*本文*:

______________________________

# Mujoco Gymnasium template
MujocoとGymnasiumを用いた強化学習のために環境を簡単につくるためのひな型

##  参考
- [Gymnasium Documentation](https://gymnasium.farama.org )
- [test_mujoco_custom_env.py](https://github.com/Farama-Foundation/Gymnasium/blob/main/tests/envs/mujoco/test_mujoco_custom_env.py)
- [GitHub mujoco_py_env.py](https://github.com/Farama-Foundation/Gymnasium/blob/main/gymnasium/envs/mujoco/mujoco_py_env.py#L108)
- [GitHub inverted_pendulum.py](https://github.com/Farama-Foundation/Gymnasium/blob/main/gymnasium/envs/mujoco/inverted_pendulum.py)
- [【Python】物理エンジンMuJoCoの紹介＆MJCFドキュメント【MuJoCoチュートリアル①】](https://qiita.com/Yayoi-Habami/items/1bf5a3e05b1516a90381)
- [mujoco_pyの使用例](https://qiita.com/mk_yng/items/3160b48f32144f352b05#site%E3%82%BF%E3%82%B0%E3%81%AE%E3%81%A4%E3%81%84%E3%81%9F%E3%83%91%E3%83%BC%E3%83%84%E3%81%AE%E3%82%BF%E3%82%B9%E3%82%AF%E7%A9%BA%E9%96%93%E4%B8%AD%E3%81%AE%E4%BD%8D%E7%BD%AE%E3%81%A8%E9%80%9F%E5%BA%A6%E3%82%92%E5%8F%96%E5%BE%97%E3%81%99%E3%82%8B)

# Settings

In [None]:
ENV_NAME = "TemplateEnv-v0"  # 実行する課題名
NUM_EPISODES = 5000  # 最大試行回数
MAX_STEPS = 1000  # 1試行のstep数
MODEL_PATH = "your/model/path/and/name.th"
XML_FILE =  "your_robot_and_env.xml"# 環境のモデルは，相対パスを通すか，自身の環境\gymnasium\envs\mujoco\assets\の直下に置いておく．
TENSORBOARD_LOG = "your/log/path"  # tensorboardのログ保存先
FRAME_SKIP = 5  #1回のstep() 呼び出しで何回シミュレーションを実行するか，フレームスキップ数を大きくすると計算効率が上がるが、精度が下がる

ちょっと幸せになれるかもしれないbot

In [None]:
# import json
# import time
# import requests

# class SlackNotifyBot(object):
#     def __init__(self, access_token):
#         self.__headers = {'Authorization': 'Bearer ' + access_token}

#     def send_to_slack(self, message,slack_ch):
#         API_URL = "https://slack.com/api/chat.postMessage"
#         headers = self.__headers
#         data = {
#             'channel': slack_ch,
#             'text': message
#         }
#         r = requests.post(API_URL, headers=headers, data=data)

______________________________

*課題*: 本文の「# Settings」の見出しの下で定義されている変数名をすべて挙げてください。 この後に続くデータは、本文とは別の資料です。

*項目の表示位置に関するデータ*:

______________________________

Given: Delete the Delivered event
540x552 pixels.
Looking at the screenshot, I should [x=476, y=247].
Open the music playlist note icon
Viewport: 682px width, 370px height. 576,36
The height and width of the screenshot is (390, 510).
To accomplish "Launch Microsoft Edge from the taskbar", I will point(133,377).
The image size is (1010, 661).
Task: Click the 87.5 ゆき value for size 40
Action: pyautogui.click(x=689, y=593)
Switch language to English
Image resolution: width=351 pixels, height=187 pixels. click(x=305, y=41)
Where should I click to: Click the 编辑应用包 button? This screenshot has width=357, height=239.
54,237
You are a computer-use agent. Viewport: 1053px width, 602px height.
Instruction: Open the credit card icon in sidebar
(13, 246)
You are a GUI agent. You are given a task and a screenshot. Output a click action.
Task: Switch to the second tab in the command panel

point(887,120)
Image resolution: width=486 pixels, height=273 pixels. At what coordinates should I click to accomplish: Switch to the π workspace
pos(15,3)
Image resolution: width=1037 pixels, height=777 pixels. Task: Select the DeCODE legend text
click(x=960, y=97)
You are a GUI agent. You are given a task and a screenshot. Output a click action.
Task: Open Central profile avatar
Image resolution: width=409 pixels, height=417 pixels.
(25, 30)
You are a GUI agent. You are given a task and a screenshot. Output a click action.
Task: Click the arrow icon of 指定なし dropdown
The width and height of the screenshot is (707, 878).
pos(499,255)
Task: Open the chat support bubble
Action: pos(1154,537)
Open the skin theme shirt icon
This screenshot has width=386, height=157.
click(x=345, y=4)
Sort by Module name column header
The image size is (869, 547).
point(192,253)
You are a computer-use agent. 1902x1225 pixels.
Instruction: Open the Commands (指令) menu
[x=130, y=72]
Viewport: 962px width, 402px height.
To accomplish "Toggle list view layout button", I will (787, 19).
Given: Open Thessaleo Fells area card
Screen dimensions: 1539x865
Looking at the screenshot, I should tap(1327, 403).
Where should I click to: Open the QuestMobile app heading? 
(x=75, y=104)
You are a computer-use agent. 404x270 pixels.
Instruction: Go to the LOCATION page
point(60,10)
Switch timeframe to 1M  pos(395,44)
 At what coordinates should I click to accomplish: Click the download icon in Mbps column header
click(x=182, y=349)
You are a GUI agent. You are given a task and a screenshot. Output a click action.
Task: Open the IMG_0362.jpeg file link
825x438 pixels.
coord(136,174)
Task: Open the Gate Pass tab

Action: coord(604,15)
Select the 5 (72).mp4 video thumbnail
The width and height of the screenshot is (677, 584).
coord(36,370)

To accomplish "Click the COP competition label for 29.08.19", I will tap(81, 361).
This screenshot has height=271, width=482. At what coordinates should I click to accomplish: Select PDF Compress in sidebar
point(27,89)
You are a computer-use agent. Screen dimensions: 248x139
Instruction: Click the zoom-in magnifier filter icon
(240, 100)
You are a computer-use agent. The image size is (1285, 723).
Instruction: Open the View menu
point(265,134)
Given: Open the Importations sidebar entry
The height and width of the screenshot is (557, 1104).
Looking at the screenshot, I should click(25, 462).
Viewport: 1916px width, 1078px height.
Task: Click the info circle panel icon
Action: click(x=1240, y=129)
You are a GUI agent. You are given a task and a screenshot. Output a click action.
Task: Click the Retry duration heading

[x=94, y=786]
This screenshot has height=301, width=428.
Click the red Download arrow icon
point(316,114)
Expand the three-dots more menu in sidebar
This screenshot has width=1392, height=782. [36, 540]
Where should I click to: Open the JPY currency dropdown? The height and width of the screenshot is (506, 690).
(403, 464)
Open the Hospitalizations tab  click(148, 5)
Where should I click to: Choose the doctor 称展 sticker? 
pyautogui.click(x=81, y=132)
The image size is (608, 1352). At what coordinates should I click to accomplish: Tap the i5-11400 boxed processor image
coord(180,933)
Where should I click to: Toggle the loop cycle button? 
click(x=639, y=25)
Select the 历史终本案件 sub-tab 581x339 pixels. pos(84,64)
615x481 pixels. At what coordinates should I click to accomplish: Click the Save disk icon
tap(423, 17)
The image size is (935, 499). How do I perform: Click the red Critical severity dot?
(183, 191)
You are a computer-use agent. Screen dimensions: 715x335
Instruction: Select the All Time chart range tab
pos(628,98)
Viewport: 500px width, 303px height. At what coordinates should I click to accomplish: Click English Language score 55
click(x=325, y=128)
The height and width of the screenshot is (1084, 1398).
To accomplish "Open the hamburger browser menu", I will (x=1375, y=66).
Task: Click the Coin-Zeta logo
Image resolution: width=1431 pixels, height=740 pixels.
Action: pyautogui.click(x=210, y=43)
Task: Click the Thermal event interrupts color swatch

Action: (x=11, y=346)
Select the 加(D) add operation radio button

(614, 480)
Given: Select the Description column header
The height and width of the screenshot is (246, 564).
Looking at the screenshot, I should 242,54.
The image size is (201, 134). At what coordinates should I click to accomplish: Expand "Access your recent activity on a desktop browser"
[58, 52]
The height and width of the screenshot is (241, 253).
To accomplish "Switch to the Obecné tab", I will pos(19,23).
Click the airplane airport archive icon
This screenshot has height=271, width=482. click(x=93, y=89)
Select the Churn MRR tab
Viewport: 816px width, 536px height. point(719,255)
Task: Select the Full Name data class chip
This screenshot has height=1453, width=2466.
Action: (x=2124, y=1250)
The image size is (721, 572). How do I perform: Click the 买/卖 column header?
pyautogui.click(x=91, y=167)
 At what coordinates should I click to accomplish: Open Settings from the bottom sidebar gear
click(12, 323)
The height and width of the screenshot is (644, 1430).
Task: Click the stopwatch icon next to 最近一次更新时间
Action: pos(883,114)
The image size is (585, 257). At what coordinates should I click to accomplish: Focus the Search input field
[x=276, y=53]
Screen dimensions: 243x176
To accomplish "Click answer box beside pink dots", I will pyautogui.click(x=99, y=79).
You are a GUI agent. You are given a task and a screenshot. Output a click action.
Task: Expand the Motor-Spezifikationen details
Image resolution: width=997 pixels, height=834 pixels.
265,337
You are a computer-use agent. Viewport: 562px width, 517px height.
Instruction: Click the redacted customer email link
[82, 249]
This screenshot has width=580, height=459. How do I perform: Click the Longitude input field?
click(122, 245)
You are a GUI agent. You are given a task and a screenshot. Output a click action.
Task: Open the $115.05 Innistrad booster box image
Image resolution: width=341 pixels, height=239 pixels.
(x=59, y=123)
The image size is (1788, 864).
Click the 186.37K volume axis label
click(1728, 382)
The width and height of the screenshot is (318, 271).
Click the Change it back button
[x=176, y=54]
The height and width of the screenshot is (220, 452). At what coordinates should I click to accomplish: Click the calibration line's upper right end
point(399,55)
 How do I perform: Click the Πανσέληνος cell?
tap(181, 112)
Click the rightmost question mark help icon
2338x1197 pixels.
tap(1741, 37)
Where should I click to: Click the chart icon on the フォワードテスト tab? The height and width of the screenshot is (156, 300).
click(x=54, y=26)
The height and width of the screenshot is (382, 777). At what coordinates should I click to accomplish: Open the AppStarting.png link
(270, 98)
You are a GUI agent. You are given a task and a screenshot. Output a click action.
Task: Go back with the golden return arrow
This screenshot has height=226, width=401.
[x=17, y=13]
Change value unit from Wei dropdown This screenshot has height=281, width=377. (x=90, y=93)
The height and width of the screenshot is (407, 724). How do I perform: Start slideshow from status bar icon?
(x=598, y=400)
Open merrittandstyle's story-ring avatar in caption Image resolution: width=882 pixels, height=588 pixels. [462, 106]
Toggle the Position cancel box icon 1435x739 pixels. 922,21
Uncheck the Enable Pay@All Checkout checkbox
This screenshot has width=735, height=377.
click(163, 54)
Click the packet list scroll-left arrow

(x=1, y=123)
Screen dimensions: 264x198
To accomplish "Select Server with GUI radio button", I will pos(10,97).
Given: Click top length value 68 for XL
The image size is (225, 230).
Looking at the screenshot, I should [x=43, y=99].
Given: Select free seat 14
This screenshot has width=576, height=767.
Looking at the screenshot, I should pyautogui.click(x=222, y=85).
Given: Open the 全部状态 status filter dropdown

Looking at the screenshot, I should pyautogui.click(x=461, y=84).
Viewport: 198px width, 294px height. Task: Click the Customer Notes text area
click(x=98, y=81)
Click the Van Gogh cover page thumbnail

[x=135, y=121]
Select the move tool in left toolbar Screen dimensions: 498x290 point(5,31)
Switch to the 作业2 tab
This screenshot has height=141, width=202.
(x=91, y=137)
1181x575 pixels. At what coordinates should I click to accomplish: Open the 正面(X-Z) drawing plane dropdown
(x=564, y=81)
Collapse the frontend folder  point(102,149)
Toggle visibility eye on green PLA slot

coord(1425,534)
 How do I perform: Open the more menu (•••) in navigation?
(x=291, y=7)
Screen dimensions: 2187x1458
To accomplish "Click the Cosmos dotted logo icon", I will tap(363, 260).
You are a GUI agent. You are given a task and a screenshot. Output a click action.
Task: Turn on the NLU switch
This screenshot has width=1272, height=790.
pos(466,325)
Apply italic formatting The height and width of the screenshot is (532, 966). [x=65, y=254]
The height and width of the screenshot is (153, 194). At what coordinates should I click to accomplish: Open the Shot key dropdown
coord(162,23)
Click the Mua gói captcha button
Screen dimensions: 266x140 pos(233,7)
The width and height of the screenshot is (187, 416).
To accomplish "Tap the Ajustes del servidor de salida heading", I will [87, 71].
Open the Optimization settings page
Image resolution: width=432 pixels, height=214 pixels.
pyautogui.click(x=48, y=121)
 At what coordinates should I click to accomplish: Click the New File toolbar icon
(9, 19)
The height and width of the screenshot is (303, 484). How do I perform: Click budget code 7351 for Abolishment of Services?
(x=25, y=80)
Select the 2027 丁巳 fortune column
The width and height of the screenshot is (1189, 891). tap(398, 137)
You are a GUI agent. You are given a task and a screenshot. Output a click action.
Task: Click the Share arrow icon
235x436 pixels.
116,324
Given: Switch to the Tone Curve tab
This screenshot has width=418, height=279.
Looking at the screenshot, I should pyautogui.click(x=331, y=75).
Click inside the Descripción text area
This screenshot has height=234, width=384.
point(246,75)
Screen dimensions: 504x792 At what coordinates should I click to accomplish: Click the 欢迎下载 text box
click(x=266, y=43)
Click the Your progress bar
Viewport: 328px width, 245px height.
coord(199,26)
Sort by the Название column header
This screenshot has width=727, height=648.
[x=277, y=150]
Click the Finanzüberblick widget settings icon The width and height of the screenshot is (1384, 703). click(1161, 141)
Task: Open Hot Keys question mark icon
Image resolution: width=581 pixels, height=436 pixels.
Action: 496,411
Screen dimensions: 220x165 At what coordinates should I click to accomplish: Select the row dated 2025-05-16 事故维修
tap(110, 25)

______________________________

*解答*: ENV_NAME、NUM_EPISODES、MAX_STEPS、MODEL_PATH、XML_FILE、TENSORBOARD_LOG、FRAME_SKIP